A bridge crosses over Bayou Texar and on one side there is a small marina, while on the side closer to Pensacola Bay there are some islands with vegetation. On this side, there are also parts of the shoreline that are undeveloped. This primitive floating house evoked what the bayou must once have looked like before so many houses were constructed.
Next, we went by the Port of Pensacola and met Port Director Amy Miller, the only female port director in Florida and the entire Gulf Coast. I was impressed to see her standing in front of some of the big equipment she manages. Occasionally the Emerald Coastkeeper has seen pollution near the port, but she has not been able to test the water there. On this particular day we couldn't visibly see anything problematic.

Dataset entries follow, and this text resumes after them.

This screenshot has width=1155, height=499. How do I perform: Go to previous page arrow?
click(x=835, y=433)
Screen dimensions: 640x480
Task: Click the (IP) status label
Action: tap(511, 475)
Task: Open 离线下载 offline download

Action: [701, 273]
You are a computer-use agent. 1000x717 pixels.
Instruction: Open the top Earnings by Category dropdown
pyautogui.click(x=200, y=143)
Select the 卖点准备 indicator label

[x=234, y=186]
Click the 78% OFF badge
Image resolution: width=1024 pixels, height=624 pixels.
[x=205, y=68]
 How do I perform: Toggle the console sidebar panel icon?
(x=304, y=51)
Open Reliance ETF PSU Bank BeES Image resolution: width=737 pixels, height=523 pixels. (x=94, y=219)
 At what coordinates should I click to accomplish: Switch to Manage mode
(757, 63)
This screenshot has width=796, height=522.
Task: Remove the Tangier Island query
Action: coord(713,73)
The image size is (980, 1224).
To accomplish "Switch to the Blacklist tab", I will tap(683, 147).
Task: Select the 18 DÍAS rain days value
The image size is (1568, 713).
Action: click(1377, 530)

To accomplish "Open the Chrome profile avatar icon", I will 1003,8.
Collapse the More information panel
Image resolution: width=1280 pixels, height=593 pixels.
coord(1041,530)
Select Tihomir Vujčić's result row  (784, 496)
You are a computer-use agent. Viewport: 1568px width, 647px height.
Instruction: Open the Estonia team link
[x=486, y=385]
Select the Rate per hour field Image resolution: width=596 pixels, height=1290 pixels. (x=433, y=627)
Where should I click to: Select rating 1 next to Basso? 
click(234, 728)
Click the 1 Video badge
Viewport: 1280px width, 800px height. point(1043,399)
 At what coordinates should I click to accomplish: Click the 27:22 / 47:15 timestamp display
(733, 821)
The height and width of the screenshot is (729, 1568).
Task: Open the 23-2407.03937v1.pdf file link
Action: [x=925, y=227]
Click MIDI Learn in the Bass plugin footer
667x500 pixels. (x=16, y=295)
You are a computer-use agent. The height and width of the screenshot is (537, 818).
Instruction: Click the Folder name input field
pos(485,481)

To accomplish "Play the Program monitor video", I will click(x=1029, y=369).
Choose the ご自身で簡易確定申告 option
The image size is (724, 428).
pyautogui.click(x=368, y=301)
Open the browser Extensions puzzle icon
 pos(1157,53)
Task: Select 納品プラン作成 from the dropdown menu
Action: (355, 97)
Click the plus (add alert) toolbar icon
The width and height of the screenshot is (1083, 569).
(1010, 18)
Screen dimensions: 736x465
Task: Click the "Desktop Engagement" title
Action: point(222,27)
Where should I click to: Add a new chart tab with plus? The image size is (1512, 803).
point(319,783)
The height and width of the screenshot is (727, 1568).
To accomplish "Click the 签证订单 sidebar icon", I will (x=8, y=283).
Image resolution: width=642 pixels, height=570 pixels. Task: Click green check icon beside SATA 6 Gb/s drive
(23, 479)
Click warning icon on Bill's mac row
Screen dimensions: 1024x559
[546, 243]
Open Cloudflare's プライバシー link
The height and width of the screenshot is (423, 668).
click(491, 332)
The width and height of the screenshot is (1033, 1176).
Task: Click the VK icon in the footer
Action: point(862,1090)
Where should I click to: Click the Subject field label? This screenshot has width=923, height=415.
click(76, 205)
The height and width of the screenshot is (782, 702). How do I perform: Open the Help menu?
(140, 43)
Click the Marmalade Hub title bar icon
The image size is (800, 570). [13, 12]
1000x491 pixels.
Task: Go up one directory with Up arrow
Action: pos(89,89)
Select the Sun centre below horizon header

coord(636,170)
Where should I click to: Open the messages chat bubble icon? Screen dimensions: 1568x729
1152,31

In the Spring of 2015, Amy Miller traveled to Cuba as part of a delegation to negotiate possible trade arrangements as restrictions ease. Prior to the 1961 embargo, Pensacola and Havana had a very lucrative arrangement.
The image above gives you an idea of the size of this port.
Pensacola is an important location for the manufacturing of wind turbines. There are two companies in the business: GE Generators and Wind Turbines 7 Energy Cables. On most days, the dock is filled with ready to ship wind turbines. Many are destined for Germany, a country that seems way more wiling to pursue sources of alternate energy. Here in Florida, we should be number one for solar and wind, but sadly this is not the case due to efforts by power companies and political leaders to block Florida's expansion into alternative energy.
The naval base on Pensacola Bay is another one of the Superfund sites, since they dumped so much jet fuel at the end of their runway. The dumping occurred on land, so we could not see where that took place from the water. The discharge above leached into the groundwater and made its way to the bay. The image above shows a crumbling wall right outside a small cove on the base. As this structure continues to disintegrate, more and more rust from the corroding rebar makes its way into the water.
Around the corner, things looked much more idyllic. Pensacola was such an odd combination of pristine sand and shorelines, the redneck rivera, mixed with very toxic sites. Decades ago, when these problems began, the motto was "The Solution to Pollution is Dilution." Today we know this is not good policy, but sometimes it seems our efforts are all bandaids feebly attempting to triage the latest and worst environmental disaster instead of learning from past mistakes and adopting better legislation to protect remaining ecosystems.
The lighthouse was down shore a little way from the naval base. From a distance I could see that the shoreline was comprised of the same crystalline sand I saw on Pensacola Beach.
After we drove around the bay for awhile, we decided to enter a small cove near the abandoned site of Fort McRee. Before I got off the boat, I saw his beautiful heron attempting to find a resting place. The way the Heron was perched made me think of how the environment maintains its own delicate balance, which can be so easily disturbed by man.
When we disembarked and walked towards where the map said the fort was located, we came across this totally grown over entryway. Fortunately the path continued on to other ruins without any walls and a wide open vista beyond.
Then we took the boat out in the Gulf to look for dolphins and sharks, but the water was too choppy. We did see a few sea turtles pop their heads up. Sue often sees dolphins and sharks were we went, but Laurie believes the amount of sea creatures has greatly diminished over the years from the toxicity of the water and the lack of seagrasses. Project GreenShores is focused on reintroducing seagrasses and oysters in Pensacola Bay, to restore the ecosystem. Here is a link with information about their efforts: http://www.dep.state.fl.us/northwest/ecosys/section/restoration.htm.
I felt so fortunate to have these great women as guides on the water. They recognize all the troubles facing Florida's waterways, and will do anything within their power to protect water in their area. These ladies made me realize that women can stand up for change and when they do things happen. I will go to sleep a little easier tonight knowing what these women have already accomplished.